**Task prompt:** In the data, from the line with "Click the Add to keyword list button" through the end of the data, substitute "Partners" for "Sponsors" and give only those lines back, otherwise unchanged.

**Data records:**
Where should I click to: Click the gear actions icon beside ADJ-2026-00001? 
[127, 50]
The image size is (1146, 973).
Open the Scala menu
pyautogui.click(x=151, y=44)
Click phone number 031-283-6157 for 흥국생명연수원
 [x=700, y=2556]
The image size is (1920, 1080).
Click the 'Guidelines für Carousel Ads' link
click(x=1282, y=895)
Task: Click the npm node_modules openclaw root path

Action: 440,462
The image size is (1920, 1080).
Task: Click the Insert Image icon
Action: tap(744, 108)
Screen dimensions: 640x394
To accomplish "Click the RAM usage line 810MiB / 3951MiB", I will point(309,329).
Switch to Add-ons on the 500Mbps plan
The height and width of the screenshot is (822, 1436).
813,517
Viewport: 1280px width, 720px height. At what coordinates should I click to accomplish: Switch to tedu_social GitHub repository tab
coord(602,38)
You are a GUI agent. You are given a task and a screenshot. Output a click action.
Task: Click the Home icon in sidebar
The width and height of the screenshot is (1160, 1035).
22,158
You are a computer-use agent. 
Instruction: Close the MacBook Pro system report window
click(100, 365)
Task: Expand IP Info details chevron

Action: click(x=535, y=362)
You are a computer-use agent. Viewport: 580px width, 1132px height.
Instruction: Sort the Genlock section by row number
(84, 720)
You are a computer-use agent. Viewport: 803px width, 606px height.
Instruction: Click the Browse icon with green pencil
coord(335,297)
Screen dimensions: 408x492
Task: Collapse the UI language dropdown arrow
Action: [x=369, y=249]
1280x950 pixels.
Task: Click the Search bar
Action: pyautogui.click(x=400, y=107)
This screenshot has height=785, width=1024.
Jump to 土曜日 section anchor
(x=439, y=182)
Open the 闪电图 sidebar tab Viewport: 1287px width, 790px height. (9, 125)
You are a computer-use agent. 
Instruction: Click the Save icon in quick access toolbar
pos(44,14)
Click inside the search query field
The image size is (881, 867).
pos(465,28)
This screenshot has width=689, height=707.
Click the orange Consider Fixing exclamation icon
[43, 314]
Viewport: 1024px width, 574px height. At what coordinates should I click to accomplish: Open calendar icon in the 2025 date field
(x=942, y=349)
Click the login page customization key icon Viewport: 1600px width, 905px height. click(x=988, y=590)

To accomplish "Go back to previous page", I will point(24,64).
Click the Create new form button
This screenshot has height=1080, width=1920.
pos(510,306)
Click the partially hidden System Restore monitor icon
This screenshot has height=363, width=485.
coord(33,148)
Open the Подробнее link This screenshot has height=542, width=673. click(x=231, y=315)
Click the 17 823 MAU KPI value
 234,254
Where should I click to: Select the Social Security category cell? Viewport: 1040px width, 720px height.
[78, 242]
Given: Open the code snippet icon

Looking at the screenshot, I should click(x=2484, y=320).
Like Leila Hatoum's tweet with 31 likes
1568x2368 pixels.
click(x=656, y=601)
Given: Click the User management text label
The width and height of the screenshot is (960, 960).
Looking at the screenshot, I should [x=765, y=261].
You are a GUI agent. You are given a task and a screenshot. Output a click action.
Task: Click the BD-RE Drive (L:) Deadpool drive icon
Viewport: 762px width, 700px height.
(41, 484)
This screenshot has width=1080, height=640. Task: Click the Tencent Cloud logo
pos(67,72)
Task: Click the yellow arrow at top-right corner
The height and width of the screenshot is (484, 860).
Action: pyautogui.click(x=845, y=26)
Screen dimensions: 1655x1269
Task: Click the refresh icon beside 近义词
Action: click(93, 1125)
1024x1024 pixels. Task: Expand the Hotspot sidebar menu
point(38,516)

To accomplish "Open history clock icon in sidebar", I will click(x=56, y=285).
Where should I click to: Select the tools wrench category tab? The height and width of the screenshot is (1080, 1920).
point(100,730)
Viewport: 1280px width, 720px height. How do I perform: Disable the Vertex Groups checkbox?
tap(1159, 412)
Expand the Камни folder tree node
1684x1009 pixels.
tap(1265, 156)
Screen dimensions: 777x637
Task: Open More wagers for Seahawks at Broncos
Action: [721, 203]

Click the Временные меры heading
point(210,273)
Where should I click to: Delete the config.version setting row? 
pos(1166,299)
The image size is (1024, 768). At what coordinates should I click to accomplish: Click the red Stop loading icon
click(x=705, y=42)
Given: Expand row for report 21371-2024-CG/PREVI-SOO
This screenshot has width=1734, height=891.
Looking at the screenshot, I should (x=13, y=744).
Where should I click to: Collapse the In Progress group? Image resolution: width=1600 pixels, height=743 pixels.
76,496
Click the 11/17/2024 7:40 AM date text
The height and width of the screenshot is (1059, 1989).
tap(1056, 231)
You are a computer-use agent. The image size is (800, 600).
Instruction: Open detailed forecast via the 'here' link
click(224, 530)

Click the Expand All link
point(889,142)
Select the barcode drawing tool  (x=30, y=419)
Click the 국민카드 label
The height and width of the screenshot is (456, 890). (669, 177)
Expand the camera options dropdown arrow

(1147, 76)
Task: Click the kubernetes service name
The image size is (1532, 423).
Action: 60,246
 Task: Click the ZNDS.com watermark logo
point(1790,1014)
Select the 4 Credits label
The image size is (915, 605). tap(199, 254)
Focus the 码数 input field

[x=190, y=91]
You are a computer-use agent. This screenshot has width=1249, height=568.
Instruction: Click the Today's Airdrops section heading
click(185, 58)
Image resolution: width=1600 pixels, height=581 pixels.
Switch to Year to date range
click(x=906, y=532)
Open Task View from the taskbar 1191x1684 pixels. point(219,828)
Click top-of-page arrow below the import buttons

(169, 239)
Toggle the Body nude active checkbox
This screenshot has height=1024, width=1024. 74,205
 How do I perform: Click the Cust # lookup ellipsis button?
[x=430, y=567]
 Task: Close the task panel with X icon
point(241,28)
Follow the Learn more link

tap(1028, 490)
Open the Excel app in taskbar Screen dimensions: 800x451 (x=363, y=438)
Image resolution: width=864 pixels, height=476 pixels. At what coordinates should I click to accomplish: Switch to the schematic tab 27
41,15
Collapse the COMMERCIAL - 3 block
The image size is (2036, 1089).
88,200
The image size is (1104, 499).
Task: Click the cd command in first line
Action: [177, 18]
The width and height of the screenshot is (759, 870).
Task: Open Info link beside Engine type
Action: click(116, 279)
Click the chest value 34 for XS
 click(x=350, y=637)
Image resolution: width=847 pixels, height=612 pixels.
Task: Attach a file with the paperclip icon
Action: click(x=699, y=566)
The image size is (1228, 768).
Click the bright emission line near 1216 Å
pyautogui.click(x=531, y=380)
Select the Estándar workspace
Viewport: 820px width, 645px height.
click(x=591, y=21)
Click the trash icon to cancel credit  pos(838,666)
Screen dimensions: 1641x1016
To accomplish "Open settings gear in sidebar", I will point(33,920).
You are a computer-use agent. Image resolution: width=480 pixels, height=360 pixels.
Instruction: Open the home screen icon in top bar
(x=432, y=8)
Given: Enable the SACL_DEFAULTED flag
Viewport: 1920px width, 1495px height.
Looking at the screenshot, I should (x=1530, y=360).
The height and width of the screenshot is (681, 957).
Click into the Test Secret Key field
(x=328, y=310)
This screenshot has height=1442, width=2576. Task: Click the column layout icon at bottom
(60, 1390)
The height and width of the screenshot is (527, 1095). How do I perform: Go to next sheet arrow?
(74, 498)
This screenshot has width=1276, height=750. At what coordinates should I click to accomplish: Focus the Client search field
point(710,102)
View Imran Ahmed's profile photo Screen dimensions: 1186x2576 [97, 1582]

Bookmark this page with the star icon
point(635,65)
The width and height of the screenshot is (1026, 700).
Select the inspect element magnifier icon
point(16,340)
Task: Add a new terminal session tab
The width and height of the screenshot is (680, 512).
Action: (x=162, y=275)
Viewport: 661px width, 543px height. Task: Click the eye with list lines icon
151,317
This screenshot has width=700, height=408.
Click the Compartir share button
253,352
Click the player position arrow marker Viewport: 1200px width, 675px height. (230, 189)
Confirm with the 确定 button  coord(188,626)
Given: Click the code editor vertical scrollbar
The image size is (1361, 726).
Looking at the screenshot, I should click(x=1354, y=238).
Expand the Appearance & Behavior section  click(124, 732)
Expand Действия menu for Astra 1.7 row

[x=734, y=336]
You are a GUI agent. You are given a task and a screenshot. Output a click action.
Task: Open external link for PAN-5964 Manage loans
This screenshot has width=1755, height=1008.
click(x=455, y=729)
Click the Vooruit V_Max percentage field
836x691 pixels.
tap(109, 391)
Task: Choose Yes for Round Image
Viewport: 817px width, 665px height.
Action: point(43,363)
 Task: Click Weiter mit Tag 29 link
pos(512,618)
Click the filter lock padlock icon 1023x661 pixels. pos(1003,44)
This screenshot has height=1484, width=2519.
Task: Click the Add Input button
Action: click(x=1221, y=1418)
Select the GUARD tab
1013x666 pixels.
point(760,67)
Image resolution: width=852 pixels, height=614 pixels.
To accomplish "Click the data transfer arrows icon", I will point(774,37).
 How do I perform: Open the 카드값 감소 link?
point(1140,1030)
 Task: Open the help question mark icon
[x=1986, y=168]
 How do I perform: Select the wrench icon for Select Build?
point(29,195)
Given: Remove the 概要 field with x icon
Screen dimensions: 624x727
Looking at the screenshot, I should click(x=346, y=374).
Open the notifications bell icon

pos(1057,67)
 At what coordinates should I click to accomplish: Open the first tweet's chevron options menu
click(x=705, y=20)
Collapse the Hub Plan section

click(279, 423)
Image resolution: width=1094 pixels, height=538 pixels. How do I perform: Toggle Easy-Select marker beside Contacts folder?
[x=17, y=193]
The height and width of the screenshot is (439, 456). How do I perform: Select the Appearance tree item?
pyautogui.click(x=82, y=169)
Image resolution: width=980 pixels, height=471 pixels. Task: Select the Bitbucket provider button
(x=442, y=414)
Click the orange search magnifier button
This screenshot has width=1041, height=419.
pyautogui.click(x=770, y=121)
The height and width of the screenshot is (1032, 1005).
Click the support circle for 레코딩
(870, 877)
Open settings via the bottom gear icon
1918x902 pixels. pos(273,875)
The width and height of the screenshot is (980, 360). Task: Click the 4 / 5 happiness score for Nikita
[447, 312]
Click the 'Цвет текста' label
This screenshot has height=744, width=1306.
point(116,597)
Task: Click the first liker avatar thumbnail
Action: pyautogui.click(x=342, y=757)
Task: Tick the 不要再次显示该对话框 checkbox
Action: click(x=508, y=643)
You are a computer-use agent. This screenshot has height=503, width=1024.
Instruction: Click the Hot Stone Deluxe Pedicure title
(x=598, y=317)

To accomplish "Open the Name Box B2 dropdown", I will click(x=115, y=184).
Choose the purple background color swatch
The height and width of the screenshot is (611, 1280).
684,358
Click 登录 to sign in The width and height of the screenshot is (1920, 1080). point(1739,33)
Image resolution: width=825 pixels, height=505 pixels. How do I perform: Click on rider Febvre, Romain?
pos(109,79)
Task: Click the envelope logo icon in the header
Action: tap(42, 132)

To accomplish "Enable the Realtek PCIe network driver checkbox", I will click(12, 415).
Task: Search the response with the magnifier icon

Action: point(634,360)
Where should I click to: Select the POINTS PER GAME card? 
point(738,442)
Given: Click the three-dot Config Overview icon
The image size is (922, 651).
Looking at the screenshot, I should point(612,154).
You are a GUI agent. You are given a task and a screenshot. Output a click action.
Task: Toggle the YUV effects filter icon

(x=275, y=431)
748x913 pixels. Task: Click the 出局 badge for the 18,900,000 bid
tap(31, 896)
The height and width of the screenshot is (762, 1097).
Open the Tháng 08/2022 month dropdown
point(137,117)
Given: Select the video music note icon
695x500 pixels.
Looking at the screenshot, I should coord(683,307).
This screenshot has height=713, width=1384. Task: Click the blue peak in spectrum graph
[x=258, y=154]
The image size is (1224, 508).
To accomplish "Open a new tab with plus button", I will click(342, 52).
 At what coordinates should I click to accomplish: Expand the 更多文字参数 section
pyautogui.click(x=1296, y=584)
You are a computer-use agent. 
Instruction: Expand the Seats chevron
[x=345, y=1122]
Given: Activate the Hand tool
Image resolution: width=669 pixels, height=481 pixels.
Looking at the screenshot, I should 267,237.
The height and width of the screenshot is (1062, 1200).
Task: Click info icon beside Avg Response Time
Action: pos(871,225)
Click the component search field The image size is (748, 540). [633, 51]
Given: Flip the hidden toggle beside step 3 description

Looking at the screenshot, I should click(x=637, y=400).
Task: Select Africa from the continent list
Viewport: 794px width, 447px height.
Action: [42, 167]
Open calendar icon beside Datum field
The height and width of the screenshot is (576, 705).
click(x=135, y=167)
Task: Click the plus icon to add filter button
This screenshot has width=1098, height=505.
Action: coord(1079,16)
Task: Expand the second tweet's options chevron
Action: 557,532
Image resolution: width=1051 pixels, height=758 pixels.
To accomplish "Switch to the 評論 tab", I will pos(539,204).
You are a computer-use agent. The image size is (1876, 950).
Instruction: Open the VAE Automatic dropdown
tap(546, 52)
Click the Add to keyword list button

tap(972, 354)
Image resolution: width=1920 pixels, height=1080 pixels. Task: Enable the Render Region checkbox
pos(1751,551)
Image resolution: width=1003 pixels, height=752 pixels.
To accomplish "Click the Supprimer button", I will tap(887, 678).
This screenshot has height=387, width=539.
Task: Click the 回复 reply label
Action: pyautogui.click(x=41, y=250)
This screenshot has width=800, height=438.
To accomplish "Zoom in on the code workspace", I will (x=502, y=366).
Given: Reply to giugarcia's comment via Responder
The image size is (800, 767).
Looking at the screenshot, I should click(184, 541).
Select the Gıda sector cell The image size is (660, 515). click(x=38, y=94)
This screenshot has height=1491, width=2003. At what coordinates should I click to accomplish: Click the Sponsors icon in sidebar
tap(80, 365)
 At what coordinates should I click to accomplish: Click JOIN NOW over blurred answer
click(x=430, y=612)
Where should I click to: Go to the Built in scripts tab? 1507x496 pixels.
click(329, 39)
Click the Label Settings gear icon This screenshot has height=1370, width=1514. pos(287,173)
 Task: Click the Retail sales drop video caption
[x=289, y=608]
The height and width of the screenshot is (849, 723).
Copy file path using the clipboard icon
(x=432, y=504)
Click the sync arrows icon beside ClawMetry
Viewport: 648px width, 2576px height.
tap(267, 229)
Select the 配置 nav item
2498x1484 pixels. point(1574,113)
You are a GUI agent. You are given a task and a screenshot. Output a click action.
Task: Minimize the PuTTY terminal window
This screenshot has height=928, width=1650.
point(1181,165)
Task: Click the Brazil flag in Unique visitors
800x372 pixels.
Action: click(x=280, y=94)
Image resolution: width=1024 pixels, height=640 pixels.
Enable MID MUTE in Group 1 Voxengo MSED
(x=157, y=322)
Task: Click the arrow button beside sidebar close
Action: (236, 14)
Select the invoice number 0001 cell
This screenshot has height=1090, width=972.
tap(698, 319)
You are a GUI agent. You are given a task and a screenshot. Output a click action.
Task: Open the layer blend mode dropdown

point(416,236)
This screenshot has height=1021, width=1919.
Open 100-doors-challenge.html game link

**Response to this exercise:**
Click the Add to keyword list button

tap(972, 354)
Image resolution: width=1920 pixels, height=1080 pixels. Task: Enable the Render Region checkbox
pos(1751,551)
Image resolution: width=1003 pixels, height=752 pixels.
To accomplish "Click the Supprimer button", I will tap(887, 678).
This screenshot has height=387, width=539.
Task: Click the 回复 reply label
Action: pyautogui.click(x=41, y=250)
This screenshot has width=800, height=438.
To accomplish "Zoom in on the code workspace", I will (x=502, y=366).
Given: Reply to giugarcia's comment via Responder
The image size is (800, 767).
Looking at the screenshot, I should click(184, 541).
Select the Gıda sector cell The image size is (660, 515). click(x=38, y=94)
This screenshot has height=1491, width=2003. At what coordinates should I click to accomplish: Click the Partners icon in sidebar
tap(80, 365)
 At what coordinates should I click to accomplish: Click JOIN NOW over blurred answer
click(x=430, y=612)
Where should I click to: Go to the Built in scripts tab? 1507x496 pixels.
click(329, 39)
Click the Label Settings gear icon This screenshot has height=1370, width=1514. pos(287,173)
 Task: Click the Retail sales drop video caption
[x=289, y=608]
The height and width of the screenshot is (849, 723).
Copy file path using the clipboard icon
(x=432, y=504)
Click the sync arrows icon beside ClawMetry
Viewport: 648px width, 2576px height.
tap(267, 229)
Select the 配置 nav item
2498x1484 pixels. point(1574,113)
You are a GUI agent. You are given a task and a screenshot. Output a click action.
Task: Minimize the PuTTY terminal window
This screenshot has height=928, width=1650.
point(1181,165)
Task: Click the Brazil flag in Unique visitors
800x372 pixels.
Action: click(x=280, y=94)
Image resolution: width=1024 pixels, height=640 pixels.
Enable MID MUTE in Group 1 Voxengo MSED
(x=157, y=322)
Task: Click the arrow button beside sidebar close
Action: (236, 14)
Select the invoice number 0001 cell
This screenshot has height=1090, width=972.
tap(698, 319)
You are a GUI agent. You are given a task and a screenshot. Output a click action.
Task: Open the layer blend mode dropdown

point(416,236)
This screenshot has height=1021, width=1919.
Open 100-doors-challenge.html game link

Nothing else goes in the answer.